Data for processing: Begin

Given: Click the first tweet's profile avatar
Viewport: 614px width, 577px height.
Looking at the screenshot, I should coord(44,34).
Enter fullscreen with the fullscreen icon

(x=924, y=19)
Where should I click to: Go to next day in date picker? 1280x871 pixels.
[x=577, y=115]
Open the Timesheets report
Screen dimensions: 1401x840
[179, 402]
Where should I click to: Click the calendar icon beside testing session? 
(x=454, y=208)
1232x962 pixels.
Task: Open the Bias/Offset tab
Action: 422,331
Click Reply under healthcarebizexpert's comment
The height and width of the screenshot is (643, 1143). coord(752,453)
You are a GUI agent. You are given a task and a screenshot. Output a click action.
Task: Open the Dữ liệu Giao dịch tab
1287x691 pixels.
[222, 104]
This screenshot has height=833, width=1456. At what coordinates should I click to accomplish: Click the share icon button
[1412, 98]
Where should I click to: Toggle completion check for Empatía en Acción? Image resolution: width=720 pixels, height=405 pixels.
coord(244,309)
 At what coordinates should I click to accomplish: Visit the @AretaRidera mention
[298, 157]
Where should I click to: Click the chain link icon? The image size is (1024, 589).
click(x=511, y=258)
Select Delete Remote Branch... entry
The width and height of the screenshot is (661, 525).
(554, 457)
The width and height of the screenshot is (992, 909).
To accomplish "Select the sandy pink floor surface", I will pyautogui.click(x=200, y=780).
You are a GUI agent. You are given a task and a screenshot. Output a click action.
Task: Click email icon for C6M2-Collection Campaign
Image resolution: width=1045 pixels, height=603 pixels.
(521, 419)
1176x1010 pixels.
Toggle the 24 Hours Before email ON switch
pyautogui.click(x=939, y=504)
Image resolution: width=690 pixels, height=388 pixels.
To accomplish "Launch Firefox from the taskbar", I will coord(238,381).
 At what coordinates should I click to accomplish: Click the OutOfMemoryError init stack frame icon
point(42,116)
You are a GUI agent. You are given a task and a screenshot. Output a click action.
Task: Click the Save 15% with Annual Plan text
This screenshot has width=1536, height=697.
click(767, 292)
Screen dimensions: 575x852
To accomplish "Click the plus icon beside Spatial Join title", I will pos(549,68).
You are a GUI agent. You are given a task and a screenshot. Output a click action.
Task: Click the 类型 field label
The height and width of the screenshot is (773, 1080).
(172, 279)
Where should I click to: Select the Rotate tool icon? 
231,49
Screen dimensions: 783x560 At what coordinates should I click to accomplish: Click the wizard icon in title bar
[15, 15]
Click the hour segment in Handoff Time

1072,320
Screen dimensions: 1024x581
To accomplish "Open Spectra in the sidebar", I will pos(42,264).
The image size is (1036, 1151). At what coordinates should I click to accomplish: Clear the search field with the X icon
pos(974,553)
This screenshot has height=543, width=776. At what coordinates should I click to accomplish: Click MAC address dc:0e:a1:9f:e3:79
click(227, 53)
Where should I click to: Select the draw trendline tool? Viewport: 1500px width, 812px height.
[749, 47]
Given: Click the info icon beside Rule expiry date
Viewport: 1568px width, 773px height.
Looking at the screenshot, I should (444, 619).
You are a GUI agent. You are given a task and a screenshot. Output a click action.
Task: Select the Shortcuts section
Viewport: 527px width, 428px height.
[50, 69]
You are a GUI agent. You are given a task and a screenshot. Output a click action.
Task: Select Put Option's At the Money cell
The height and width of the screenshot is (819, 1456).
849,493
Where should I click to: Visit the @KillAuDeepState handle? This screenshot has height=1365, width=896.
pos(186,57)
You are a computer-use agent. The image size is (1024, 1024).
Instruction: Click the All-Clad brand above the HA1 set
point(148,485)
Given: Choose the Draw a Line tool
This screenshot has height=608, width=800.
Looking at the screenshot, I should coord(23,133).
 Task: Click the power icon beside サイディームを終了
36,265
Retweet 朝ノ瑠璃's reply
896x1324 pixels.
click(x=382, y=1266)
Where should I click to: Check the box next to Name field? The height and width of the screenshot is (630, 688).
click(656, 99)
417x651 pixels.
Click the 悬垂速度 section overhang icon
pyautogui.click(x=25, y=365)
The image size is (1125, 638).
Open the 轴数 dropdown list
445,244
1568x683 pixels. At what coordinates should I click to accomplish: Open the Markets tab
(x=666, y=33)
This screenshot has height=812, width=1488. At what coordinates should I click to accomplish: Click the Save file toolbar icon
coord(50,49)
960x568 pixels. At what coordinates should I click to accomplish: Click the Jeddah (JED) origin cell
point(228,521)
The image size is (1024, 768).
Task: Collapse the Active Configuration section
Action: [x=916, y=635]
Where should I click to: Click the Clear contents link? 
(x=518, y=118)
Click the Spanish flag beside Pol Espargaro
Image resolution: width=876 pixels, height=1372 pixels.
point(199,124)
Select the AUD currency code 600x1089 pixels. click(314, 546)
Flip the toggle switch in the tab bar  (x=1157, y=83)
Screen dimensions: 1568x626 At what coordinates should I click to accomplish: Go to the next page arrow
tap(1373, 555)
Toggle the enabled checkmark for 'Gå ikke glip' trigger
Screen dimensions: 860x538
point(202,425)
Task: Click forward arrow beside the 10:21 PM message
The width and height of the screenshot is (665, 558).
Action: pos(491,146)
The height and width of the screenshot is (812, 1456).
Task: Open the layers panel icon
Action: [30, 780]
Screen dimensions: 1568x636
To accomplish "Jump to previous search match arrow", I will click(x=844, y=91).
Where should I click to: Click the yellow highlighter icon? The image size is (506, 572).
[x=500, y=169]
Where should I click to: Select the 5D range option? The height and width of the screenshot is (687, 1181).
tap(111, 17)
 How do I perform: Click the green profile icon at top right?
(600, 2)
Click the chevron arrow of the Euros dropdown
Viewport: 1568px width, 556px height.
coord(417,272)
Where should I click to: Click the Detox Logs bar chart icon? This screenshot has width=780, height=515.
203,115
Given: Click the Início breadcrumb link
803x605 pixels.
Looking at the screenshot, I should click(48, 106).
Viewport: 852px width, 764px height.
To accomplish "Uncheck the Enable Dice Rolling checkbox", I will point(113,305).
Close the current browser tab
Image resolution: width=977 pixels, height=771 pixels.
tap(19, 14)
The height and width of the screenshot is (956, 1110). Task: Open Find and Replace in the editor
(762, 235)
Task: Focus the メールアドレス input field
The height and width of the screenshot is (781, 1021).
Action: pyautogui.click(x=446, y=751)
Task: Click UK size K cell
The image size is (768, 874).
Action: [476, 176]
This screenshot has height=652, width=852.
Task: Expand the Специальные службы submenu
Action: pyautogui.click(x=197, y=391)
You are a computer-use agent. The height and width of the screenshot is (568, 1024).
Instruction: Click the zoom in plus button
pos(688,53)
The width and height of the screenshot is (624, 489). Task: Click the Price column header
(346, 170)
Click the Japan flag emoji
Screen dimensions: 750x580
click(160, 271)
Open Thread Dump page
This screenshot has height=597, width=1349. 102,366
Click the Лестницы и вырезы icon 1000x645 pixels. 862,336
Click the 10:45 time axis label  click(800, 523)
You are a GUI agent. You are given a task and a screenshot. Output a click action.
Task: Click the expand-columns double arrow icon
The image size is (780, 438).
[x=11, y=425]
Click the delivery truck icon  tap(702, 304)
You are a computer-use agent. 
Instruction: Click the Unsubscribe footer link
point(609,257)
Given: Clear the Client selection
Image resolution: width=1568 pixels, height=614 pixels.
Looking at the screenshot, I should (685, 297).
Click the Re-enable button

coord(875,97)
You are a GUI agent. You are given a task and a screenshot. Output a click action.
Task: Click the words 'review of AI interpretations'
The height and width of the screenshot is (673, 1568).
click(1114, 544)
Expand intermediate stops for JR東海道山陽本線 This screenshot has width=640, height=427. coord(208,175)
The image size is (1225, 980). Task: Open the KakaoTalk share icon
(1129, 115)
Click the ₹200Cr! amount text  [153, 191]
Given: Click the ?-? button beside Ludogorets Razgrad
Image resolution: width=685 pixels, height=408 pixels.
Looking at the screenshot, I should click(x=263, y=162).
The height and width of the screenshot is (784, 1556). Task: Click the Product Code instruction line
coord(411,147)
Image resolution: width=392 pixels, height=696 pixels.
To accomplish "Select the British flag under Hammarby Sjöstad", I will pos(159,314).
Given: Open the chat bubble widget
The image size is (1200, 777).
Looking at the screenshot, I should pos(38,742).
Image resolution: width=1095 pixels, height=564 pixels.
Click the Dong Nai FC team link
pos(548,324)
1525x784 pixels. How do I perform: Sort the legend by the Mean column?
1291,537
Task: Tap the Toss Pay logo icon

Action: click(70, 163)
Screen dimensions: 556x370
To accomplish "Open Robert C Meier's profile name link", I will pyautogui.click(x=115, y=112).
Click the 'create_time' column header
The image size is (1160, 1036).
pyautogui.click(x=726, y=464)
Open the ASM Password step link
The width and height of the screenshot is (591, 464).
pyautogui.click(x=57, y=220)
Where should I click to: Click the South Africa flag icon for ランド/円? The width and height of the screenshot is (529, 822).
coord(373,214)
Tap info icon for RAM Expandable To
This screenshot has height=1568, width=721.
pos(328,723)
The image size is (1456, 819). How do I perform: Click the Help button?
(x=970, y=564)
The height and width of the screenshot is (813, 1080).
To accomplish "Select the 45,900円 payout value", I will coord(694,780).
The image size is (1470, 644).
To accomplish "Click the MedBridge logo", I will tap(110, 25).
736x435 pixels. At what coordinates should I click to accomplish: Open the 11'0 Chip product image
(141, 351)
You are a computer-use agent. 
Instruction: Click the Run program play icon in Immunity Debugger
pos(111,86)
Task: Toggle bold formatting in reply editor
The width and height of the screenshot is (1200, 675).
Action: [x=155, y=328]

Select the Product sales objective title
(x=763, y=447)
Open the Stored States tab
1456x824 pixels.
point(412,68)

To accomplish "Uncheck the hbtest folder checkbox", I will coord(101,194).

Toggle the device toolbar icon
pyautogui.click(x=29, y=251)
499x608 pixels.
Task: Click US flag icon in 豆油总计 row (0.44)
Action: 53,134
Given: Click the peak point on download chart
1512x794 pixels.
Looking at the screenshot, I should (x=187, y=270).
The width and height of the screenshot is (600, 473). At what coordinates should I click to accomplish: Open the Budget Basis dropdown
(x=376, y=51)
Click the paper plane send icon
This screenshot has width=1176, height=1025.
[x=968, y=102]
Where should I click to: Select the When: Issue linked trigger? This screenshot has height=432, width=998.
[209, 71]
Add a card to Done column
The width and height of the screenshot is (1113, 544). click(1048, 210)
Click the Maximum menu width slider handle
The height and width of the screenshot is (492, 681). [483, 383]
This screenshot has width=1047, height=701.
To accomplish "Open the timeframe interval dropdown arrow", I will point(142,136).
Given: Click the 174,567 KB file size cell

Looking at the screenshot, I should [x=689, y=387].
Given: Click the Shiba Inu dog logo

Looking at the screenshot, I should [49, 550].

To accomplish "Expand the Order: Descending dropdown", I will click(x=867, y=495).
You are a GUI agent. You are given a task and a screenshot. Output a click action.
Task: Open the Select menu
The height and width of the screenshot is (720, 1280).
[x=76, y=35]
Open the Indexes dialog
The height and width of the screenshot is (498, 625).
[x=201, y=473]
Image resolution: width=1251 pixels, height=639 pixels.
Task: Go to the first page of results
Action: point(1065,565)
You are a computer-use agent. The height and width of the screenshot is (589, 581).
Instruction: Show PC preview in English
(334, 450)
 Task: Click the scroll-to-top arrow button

Data for processing: End

* Work instructions *
Above are the records; from them, give again exactly the lines from the one containing "Toggle the 24 Hours Before email ON switch" to the one containing "Screen dimensions: 1024x581", both lines included, and nothing more.

* Exercise output *
Toggle the 24 Hours Before email ON switch
pyautogui.click(x=939, y=504)
Image resolution: width=690 pixels, height=388 pixels.
To accomplish "Launch Firefox from the taskbar", I will coord(238,381).
 At what coordinates should I click to accomplish: Click the OutOfMemoryError init stack frame icon
point(42,116)
You are a GUI agent. You are given a task and a screenshot. Output a click action.
Task: Click the Save 15% with Annual Plan text
This screenshot has width=1536, height=697.
click(767, 292)
Screen dimensions: 575x852
To accomplish "Click the plus icon beside Spatial Join title", I will pos(549,68).
You are a GUI agent. You are given a task and a screenshot. Output a click action.
Task: Click the 类型 field label
The height and width of the screenshot is (773, 1080).
(172, 279)
Where should I click to: Select the Rotate tool icon? 
231,49
Screen dimensions: 783x560 At what coordinates should I click to accomplish: Click the wizard icon in title bar
[15, 15]
Click the hour segment in Handoff Time

1072,320
Screen dimensions: 1024x581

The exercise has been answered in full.